Pour 1 cup water, 2 ½ cups apple cider vinegar and 2 teaspoons Kosher salt to a 4 cup Pyrex measuring cup. Put the filled Pyrex cup into the microwave and cook on high power for approximately 4 to 4 ½ minutes. Due to variations in microwave cooking times, watch the ingredients and cook them in the microwave until the liquid comes to a boil.
Put on a pair of oven mitts.
Take the Pyrex measuring cup out of the microwave carefully. Pour the liquid into the cucumber filled jar until the cucumbers are covered. If you don’t have enough to cover the cucumbers, add boiling water until the cucumbers are covered.
Drape a piece of microwave safe plastic wrap over the top of the jar.
Set the microwave on its highest setting and cook the cucumbers for 3 to 3 ½ minutes.Put on the oven mitts and remove the mason jar from the microwave.
Leave the plastic wrap in place and immediately screw the lid onto the mason jar.
Allow your pickles to cool to room temperature.
Place the jar of pickles into the refrigerator to chill for two to four hours or when they become cold.
When your jar of pickles is cold – eat and enjoy your old fashioned dill pickles
— made with a modern twist in no time.
Pickles have been around for centuries and have been a favorite since their advent. Even George Washington and his troops enjoyed a good pickle on their way into battle. Pickles date as far back as over 4,000 years ago. Although no one knows for sure where the idea for pickles originated, there is some evidence it was the people of Mesopotamia who came up their own recipes. Through time, experimentation and testing we have our own twist on pickles.

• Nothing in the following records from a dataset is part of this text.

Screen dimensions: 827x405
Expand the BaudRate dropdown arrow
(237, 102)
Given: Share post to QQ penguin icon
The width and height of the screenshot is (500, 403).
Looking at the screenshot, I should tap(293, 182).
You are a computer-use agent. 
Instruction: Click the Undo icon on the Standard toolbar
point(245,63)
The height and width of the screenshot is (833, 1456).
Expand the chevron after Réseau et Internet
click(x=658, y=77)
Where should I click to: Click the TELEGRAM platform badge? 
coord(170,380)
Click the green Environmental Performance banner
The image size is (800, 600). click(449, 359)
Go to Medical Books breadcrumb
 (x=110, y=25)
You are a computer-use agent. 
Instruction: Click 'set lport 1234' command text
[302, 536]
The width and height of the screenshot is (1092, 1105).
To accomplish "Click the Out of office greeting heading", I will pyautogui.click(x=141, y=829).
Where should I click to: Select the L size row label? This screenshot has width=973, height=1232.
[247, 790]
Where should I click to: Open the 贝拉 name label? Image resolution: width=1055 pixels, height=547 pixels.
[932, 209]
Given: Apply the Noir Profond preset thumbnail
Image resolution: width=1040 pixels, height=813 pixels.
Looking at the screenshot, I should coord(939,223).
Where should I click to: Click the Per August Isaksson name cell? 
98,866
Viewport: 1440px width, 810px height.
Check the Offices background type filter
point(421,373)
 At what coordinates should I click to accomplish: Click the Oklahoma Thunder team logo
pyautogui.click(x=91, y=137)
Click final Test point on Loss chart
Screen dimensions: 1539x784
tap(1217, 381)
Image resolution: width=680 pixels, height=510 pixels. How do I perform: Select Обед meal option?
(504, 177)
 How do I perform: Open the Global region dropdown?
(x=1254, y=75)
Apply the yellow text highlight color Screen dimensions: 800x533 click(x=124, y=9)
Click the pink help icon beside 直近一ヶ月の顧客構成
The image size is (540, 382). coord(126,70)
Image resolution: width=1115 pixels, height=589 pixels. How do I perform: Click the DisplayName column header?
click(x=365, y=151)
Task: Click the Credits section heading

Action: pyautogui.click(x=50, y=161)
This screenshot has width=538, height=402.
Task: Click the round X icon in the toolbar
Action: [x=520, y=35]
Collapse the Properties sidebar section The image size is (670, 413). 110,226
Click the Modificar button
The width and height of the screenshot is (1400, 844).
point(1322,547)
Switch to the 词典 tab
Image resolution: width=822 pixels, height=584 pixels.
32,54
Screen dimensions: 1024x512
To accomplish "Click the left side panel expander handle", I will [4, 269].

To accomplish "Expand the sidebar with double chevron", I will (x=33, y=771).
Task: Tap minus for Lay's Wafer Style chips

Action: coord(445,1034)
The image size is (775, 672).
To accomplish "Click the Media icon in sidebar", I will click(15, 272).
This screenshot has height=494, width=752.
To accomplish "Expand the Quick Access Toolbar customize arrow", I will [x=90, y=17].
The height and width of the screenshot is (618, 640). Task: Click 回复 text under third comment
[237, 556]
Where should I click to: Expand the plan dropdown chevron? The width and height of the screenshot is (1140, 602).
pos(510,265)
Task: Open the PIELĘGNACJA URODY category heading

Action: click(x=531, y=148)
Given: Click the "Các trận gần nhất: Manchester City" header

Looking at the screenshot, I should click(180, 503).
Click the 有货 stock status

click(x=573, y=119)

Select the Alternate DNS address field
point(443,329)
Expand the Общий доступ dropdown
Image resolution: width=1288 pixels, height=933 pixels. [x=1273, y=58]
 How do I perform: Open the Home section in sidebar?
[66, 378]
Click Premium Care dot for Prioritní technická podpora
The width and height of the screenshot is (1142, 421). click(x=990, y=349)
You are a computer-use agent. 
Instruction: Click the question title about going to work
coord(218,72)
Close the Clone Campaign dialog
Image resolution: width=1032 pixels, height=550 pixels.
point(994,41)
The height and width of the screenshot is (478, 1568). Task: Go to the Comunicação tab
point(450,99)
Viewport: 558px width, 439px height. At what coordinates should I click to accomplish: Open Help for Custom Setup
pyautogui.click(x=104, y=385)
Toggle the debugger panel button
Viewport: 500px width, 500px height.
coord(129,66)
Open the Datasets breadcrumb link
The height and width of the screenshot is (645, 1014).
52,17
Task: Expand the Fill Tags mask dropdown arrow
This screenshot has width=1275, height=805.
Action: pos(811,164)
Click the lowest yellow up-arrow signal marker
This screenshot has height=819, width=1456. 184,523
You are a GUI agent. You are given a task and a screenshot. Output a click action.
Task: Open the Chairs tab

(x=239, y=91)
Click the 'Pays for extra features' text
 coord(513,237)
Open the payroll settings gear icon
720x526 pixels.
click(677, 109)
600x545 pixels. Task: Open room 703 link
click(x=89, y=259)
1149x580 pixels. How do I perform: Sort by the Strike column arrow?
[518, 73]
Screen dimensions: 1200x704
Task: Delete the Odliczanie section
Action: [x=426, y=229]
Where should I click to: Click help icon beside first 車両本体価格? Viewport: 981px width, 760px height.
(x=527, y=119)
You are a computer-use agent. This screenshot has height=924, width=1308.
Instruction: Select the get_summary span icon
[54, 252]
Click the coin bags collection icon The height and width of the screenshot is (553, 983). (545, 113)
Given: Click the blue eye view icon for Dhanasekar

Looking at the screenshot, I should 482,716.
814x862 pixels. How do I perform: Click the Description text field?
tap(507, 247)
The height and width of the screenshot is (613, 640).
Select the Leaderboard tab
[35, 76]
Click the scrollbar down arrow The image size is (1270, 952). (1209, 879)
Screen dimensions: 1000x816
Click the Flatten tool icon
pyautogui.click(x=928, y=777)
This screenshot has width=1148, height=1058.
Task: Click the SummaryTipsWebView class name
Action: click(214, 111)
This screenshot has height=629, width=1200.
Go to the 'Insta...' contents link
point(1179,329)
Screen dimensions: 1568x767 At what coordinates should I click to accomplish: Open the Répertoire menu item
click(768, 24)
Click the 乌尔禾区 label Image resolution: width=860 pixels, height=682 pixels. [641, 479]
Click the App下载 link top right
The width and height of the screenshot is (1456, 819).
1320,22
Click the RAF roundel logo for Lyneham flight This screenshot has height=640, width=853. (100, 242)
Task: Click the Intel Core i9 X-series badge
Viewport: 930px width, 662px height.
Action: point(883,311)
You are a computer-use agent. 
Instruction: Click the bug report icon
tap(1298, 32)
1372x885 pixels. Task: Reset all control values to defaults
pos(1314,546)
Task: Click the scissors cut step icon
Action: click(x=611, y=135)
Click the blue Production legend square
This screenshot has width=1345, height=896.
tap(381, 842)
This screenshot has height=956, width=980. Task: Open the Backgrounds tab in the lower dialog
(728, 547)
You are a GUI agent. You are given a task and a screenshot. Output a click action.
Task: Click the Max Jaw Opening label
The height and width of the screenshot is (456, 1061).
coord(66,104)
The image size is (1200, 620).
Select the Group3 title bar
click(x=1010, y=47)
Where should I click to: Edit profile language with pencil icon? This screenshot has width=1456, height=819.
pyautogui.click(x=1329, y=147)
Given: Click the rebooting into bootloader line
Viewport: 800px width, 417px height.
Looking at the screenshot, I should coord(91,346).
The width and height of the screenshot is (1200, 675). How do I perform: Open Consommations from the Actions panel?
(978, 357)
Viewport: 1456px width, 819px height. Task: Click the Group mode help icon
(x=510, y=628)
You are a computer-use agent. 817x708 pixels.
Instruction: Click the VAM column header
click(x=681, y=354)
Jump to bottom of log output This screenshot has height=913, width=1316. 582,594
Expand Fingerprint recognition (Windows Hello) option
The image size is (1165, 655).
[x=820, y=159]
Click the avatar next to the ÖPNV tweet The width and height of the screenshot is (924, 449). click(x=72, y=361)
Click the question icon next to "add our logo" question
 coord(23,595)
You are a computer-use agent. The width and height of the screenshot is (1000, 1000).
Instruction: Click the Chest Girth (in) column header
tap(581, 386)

Throughout history, pickles have been mentioned and believed to help Cleopatra remain beautiful, keep Napoleons troops happy and healthy. Christopher Columbus always had a stash of pickles on his ships. The sailors of the Nina, Pinta and Santa Maria all kept scurvy away with … you guessed it pickles. Christopher Columbus wasn’t the only explorer to have a soft spot in his heart for these cucumber treats – Amerigo Vespucci was a merchant. What kind of merchant you may wonder – a pickle merchant.
Did You Know? Some Fun Pickle Facts
Pickles have a high Vitamin C content. Christopher Columbus knew this, which is why he had his sailors and crewman eat pickles every day.
During World War II, approximately 40 percent of all pickles made were shipped to the soldier fighting the war.
Berrien Springs, Michigan holds the distinction of being known as the Christmas Pickle Capital of the World. Note that says the world not the United States, which makes this the highest pickle honor ever!
The average American eats almost 9 pounds of pickles per year.
When eating a pickle, a true connoisseur judges the pickle not only on taste, but how loud the crunch is. The further away the crunch can be heard the better the quality of pickle.
Pickles are a great way to get kids to eat their vegetables, oh wait according to the Supreme Court because they have seeds, they are a fruit. Well, I guess pickles are a great way to get kids to eat their fruit.
Pickle Nutrition Facts – According to the USDA
Pickles are fat free. 0 saturated fats, 0 trans fats. That’s why we love them so much!
Pickles are high in salt content, coming in at a whopping 1251 mg of sodium per serving.
4 grams of carbs
2 grams of dietary fiber
2 grams of sugar
Pickles are only 17 calories per serving.
Pickles contain vitamins:
Vitamin A – 5%
Vitamin C – 2%
Calcium – 6%
Iron -- 2%
Ok, so pickles don’t have a whole lot going for them in the way of nutritional value, but they sure do taste good.